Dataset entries
*** Block opens ***

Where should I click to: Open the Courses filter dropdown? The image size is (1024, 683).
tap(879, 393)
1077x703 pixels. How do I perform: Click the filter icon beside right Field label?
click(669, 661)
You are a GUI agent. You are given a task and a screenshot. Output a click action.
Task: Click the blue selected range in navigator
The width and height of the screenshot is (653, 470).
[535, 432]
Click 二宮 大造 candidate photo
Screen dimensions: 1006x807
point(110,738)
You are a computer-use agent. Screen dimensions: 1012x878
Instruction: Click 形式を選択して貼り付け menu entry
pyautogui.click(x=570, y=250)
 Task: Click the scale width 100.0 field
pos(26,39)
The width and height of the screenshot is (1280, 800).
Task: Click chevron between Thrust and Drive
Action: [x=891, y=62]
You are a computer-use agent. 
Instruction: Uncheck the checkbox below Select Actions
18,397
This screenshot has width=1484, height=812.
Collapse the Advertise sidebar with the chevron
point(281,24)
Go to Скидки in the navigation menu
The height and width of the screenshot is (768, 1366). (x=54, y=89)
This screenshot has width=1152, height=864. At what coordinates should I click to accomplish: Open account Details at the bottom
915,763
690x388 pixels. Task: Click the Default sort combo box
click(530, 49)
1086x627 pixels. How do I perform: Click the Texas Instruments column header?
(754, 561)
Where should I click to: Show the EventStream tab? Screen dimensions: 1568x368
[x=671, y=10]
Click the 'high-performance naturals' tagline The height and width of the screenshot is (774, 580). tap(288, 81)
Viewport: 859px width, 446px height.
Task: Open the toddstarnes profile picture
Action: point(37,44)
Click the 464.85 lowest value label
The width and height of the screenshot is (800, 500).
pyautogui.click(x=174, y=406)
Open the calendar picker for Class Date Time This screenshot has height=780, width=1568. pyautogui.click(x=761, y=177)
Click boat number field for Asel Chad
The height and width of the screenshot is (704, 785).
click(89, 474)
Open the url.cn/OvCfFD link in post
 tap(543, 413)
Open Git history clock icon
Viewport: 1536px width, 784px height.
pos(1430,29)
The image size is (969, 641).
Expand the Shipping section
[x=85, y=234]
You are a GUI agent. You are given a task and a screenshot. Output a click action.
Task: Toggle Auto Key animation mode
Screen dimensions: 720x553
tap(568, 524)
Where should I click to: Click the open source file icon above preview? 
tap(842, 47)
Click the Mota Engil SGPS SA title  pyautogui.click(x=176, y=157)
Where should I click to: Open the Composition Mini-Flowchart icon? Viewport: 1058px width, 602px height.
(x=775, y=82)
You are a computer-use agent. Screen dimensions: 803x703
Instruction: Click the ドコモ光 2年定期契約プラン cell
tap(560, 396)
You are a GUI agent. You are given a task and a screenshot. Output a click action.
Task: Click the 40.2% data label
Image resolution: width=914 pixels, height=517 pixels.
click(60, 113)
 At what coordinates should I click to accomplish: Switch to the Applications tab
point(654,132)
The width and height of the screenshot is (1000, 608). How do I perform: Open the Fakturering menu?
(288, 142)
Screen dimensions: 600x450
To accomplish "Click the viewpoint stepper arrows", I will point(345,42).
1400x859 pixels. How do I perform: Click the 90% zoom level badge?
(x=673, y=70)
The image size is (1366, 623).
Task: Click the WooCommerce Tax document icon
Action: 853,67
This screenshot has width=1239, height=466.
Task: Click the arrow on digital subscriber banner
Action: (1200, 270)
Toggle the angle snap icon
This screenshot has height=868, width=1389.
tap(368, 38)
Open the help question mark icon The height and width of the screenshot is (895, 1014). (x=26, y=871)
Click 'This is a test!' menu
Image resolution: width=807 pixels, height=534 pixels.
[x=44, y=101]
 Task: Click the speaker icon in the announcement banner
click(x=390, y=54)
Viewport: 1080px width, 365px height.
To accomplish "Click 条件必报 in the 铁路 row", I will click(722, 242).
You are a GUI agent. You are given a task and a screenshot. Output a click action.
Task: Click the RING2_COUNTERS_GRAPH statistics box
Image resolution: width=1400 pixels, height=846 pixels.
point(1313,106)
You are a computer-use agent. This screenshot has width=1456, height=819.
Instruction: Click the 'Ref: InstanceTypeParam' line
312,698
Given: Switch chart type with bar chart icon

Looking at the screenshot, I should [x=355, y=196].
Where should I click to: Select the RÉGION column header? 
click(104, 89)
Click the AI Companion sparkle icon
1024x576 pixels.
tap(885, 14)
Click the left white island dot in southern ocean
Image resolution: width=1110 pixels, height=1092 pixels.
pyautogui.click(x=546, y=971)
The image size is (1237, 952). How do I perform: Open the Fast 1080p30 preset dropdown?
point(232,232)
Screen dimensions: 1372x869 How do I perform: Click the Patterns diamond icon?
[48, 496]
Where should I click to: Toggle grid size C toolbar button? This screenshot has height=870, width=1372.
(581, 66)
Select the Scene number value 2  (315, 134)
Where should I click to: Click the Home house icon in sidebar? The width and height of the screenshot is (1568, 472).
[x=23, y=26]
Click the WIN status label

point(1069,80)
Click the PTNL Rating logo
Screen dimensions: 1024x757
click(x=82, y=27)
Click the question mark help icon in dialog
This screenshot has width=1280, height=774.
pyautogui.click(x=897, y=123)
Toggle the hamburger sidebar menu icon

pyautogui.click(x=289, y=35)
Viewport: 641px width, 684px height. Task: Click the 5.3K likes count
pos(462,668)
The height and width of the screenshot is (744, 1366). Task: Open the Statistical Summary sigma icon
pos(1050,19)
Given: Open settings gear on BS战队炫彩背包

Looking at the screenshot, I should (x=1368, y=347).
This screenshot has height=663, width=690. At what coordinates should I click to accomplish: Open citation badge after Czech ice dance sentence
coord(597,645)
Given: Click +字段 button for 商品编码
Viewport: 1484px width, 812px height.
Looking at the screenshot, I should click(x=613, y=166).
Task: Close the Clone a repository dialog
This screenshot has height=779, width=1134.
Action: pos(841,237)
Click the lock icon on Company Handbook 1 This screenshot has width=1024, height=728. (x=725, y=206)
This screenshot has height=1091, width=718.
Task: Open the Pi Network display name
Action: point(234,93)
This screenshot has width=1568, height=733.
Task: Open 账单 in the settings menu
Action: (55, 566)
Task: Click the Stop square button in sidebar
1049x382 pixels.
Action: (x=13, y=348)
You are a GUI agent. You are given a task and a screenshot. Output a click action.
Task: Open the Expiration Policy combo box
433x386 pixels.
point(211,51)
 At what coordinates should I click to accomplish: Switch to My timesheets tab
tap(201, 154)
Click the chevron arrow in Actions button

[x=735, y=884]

*** Block closes ***

EXERCISE AIM
Retype every record above exactly as it stands.

FINISHED EXERCISE
Where should I click to: Open the Courses filter dropdown? The image size is (1024, 683).
tap(879, 393)
1077x703 pixels. How do I perform: Click the filter icon beside right Field label?
click(669, 661)
You are a GUI agent. You are given a task and a screenshot. Output a click action.
Task: Click the blue selected range in navigator
The width and height of the screenshot is (653, 470).
[535, 432]
Click 二宮 大造 candidate photo
Screen dimensions: 1006x807
point(110,738)
You are a computer-use agent. Screen dimensions: 1012x878
Instruction: Click 形式を選択して貼り付け menu entry
pyautogui.click(x=570, y=250)
 Task: Click the scale width 100.0 field
pos(26,39)
The width and height of the screenshot is (1280, 800).
Task: Click chevron between Thrust and Drive
Action: [x=891, y=62]
You are a computer-use agent. 
Instruction: Uncheck the checkbox below Select Actions
18,397
This screenshot has width=1484, height=812.
Collapse the Advertise sidebar with the chevron
point(281,24)
Go to Скидки in the navigation menu
The height and width of the screenshot is (768, 1366). (x=54, y=89)
This screenshot has width=1152, height=864. At what coordinates should I click to accomplish: Open account Details at the bottom
915,763
690x388 pixels. Task: Click the Default sort combo box
click(530, 49)
1086x627 pixels. How do I perform: Click the Texas Instruments column header?
(754, 561)
Where should I click to: Show the EventStream tab? Screen dimensions: 1568x368
[x=671, y=10]
Click the 'high-performance naturals' tagline The height and width of the screenshot is (774, 580). tap(288, 81)
Viewport: 859px width, 446px height.
Task: Open the toddstarnes profile picture
Action: point(37,44)
Click the 464.85 lowest value label
The width and height of the screenshot is (800, 500).
pyautogui.click(x=174, y=406)
Open the calendar picker for Class Date Time This screenshot has height=780, width=1568. pyautogui.click(x=761, y=177)
Click boat number field for Asel Chad
The height and width of the screenshot is (704, 785).
click(89, 474)
Open the url.cn/OvCfFD link in post
 tap(543, 413)
Open Git history clock icon
Viewport: 1536px width, 784px height.
pos(1430,29)
The image size is (969, 641).
Expand the Shipping section
[x=85, y=234]
You are a GUI agent. You are given a task and a screenshot. Output a click action.
Task: Toggle Auto Key animation mode
Screen dimensions: 720x553
tap(568, 524)
Where should I click to: Click the open source file icon above preview? 
tap(842, 47)
Click the Mota Engil SGPS SA title  pyautogui.click(x=176, y=157)
Where should I click to: Open the Composition Mini-Flowchart icon? Viewport: 1058px width, 602px height.
(x=775, y=82)
You are a computer-use agent. Screen dimensions: 803x703
Instruction: Click the ドコモ光 2年定期契約プラン cell
tap(560, 396)
You are a GUI agent. You are given a task and a screenshot. Output a click action.
Task: Click the 40.2% data label
Image resolution: width=914 pixels, height=517 pixels.
click(60, 113)
 At what coordinates should I click to accomplish: Switch to the Applications tab
point(654,132)
The width and height of the screenshot is (1000, 608). How do I perform: Open the Fakturering menu?
(288, 142)
Screen dimensions: 600x450
To accomplish "Click the viewpoint stepper arrows", I will point(345,42).
1400x859 pixels. How do I perform: Click the 90% zoom level badge?
(x=673, y=70)
The image size is (1366, 623).
Task: Click the WooCommerce Tax document icon
Action: 853,67
This screenshot has width=1239, height=466.
Task: Click the arrow on digital subscriber banner
Action: (1200, 270)
Toggle the angle snap icon
This screenshot has height=868, width=1389.
tap(368, 38)
Open the help question mark icon The height and width of the screenshot is (895, 1014). (x=26, y=871)
Click 'This is a test!' menu
Image resolution: width=807 pixels, height=534 pixels.
[x=44, y=101]
 Task: Click the speaker icon in the announcement banner
click(x=390, y=54)
Viewport: 1080px width, 365px height.
To accomplish "Click 条件必报 in the 铁路 row", I will click(722, 242).
You are a GUI agent. You are given a task and a screenshot. Output a click action.
Task: Click the RING2_COUNTERS_GRAPH statistics box
Image resolution: width=1400 pixels, height=846 pixels.
point(1313,106)
You are a computer-use agent. This screenshot has width=1456, height=819.
Instruction: Click the 'Ref: InstanceTypeParam' line
312,698
Given: Switch chart type with bar chart icon

Looking at the screenshot, I should [x=355, y=196].
Where should I click to: Select the RÉGION column header? 
click(104, 89)
Click the AI Companion sparkle icon
1024x576 pixels.
tap(885, 14)
Click the left white island dot in southern ocean
Image resolution: width=1110 pixels, height=1092 pixels.
pyautogui.click(x=546, y=971)
The image size is (1237, 952). How do I perform: Open the Fast 1080p30 preset dropdown?
point(232,232)
Screen dimensions: 1372x869 How do I perform: Click the Patterns diamond icon?
[48, 496]
Where should I click to: Toggle grid size C toolbar button? This screenshot has height=870, width=1372.
(581, 66)
Select the Scene number value 2  (315, 134)
Where should I click to: Click the Home house icon in sidebar? The width and height of the screenshot is (1568, 472).
[x=23, y=26]
Click the WIN status label

point(1069,80)
Click the PTNL Rating logo
Screen dimensions: 1024x757
click(x=82, y=27)
Click the question mark help icon in dialog
This screenshot has width=1280, height=774.
pyautogui.click(x=897, y=123)
Toggle the hamburger sidebar menu icon

pyautogui.click(x=289, y=35)
Viewport: 641px width, 684px height. Task: Click the 5.3K likes count
pos(462,668)
The height and width of the screenshot is (744, 1366). Task: Open the Statistical Summary sigma icon
pos(1050,19)
Given: Open settings gear on BS战队炫彩背包

Looking at the screenshot, I should (x=1368, y=347).
This screenshot has height=663, width=690. At what coordinates should I click to accomplish: Open citation badge after Czech ice dance sentence
coord(597,645)
Given: Click +字段 button for 商品编码
Viewport: 1484px width, 812px height.
Looking at the screenshot, I should click(x=613, y=166).
Task: Close the Clone a repository dialog
This screenshot has height=779, width=1134.
Action: pos(841,237)
Click the lock icon on Company Handbook 1 This screenshot has width=1024, height=728. (x=725, y=206)
This screenshot has height=1091, width=718.
Task: Open the Pi Network display name
Action: point(234,93)
This screenshot has width=1568, height=733.
Task: Open 账单 in the settings menu
Action: (55, 566)
Task: Click the Stop square button in sidebar
1049x382 pixels.
Action: (x=13, y=348)
You are a GUI agent. You are given a task and a screenshot. Output a click action.
Task: Open the Expiration Policy combo box
433x386 pixels.
point(211,51)
 At what coordinates should I click to accomplish: Switch to My timesheets tab
tap(201, 154)
Click the chevron arrow in Actions button

[x=735, y=884]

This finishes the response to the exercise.